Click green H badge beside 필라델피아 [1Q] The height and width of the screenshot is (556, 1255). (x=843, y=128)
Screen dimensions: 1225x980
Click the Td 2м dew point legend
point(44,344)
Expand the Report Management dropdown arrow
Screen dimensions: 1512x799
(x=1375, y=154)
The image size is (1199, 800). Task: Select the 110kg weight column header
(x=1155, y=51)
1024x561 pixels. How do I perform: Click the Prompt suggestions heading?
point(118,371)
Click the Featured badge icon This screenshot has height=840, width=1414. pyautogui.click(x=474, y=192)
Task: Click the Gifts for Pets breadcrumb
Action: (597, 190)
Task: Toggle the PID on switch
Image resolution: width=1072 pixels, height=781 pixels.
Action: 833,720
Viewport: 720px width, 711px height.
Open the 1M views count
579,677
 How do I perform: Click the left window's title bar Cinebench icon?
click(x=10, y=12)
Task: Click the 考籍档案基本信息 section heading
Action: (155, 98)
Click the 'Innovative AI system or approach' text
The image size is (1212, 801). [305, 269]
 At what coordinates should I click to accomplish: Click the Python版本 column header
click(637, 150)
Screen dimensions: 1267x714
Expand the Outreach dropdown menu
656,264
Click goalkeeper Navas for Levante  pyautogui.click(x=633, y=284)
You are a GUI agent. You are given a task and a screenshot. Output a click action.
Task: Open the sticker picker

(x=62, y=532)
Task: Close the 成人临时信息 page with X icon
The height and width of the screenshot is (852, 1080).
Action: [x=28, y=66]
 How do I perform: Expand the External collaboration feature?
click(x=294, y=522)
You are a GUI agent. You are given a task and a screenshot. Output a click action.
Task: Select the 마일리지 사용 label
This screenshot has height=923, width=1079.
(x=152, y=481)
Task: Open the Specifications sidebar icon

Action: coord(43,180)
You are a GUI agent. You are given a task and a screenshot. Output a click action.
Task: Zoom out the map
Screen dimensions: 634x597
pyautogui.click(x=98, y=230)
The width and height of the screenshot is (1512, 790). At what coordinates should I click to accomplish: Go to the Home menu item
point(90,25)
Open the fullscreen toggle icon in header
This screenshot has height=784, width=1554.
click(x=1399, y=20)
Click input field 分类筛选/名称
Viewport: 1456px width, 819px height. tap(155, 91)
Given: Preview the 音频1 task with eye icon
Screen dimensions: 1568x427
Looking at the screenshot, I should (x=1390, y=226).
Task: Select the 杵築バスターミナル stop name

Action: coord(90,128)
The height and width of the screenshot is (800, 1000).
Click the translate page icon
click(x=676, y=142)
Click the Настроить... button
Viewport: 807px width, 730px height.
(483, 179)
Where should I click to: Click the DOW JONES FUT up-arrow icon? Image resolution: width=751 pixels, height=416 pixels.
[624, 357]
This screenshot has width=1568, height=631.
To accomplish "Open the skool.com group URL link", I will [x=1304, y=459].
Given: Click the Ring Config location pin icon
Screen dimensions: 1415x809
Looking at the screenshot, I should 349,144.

◆ ◆ ◆ ◆

- [Problem statement] The records above must be retyped in full, exactly as written.

- [Result for this task]
Click green H badge beside 필라델피아 [1Q] The height and width of the screenshot is (556, 1255). (x=843, y=128)
Screen dimensions: 1225x980
Click the Td 2м dew point legend
point(44,344)
Expand the Report Management dropdown arrow
Screen dimensions: 1512x799
(x=1375, y=154)
The image size is (1199, 800). Task: Select the 110kg weight column header
(x=1155, y=51)
1024x561 pixels. How do I perform: Click the Prompt suggestions heading?
point(118,371)
Click the Featured badge icon This screenshot has height=840, width=1414. pyautogui.click(x=474, y=192)
Task: Click the Gifts for Pets breadcrumb
Action: (597, 190)
Task: Toggle the PID on switch
Image resolution: width=1072 pixels, height=781 pixels.
Action: 833,720
Viewport: 720px width, 711px height.
Open the 1M views count
579,677
 How do I perform: Click the left window's title bar Cinebench icon?
click(x=10, y=12)
Task: Click the 考籍档案基本信息 section heading
Action: (155, 98)
Click the 'Innovative AI system or approach' text
The image size is (1212, 801). [305, 269]
 At what coordinates should I click to accomplish: Click the Python版本 column header
click(637, 150)
Screen dimensions: 1267x714
Expand the Outreach dropdown menu
656,264
Click goalkeeper Navas for Levante  pyautogui.click(x=633, y=284)
You are a GUI agent. You are given a task and a screenshot. Output a click action.
Task: Open the sticker picker

(x=62, y=532)
Task: Close the 成人临时信息 page with X icon
The height and width of the screenshot is (852, 1080).
Action: [x=28, y=66]
 How do I perform: Expand the External collaboration feature?
click(x=294, y=522)
You are a GUI agent. You are given a task and a screenshot. Output a click action.
Task: Select the 마일리지 사용 label
This screenshot has height=923, width=1079.
(x=152, y=481)
Task: Open the Specifications sidebar icon

Action: coord(43,180)
You are a GUI agent. You are given a task and a screenshot. Output a click action.
Task: Zoom out the map
Screen dimensions: 634x597
pyautogui.click(x=98, y=230)
The width and height of the screenshot is (1512, 790). At what coordinates should I click to accomplish: Go to the Home menu item
point(90,25)
Open the fullscreen toggle icon in header
This screenshot has height=784, width=1554.
click(x=1399, y=20)
Click input field 分类筛选/名称
Viewport: 1456px width, 819px height. tap(155, 91)
Given: Preview the 音频1 task with eye icon
Screen dimensions: 1568x427
Looking at the screenshot, I should (x=1390, y=226).
Task: Select the 杵築バスターミナル stop name

Action: coord(90,128)
The height and width of the screenshot is (800, 1000).
Click the translate page icon
click(x=676, y=142)
Click the Настроить... button
Viewport: 807px width, 730px height.
(483, 179)
Where should I click to: Click the DOW JONES FUT up-arrow icon? Image resolution: width=751 pixels, height=416 pixels.
[624, 357]
This screenshot has width=1568, height=631.
To accomplish "Open the skool.com group URL link", I will [x=1304, y=459].
Given: Click the Ring Config location pin icon
Screen dimensions: 1415x809
Looking at the screenshot, I should 349,144.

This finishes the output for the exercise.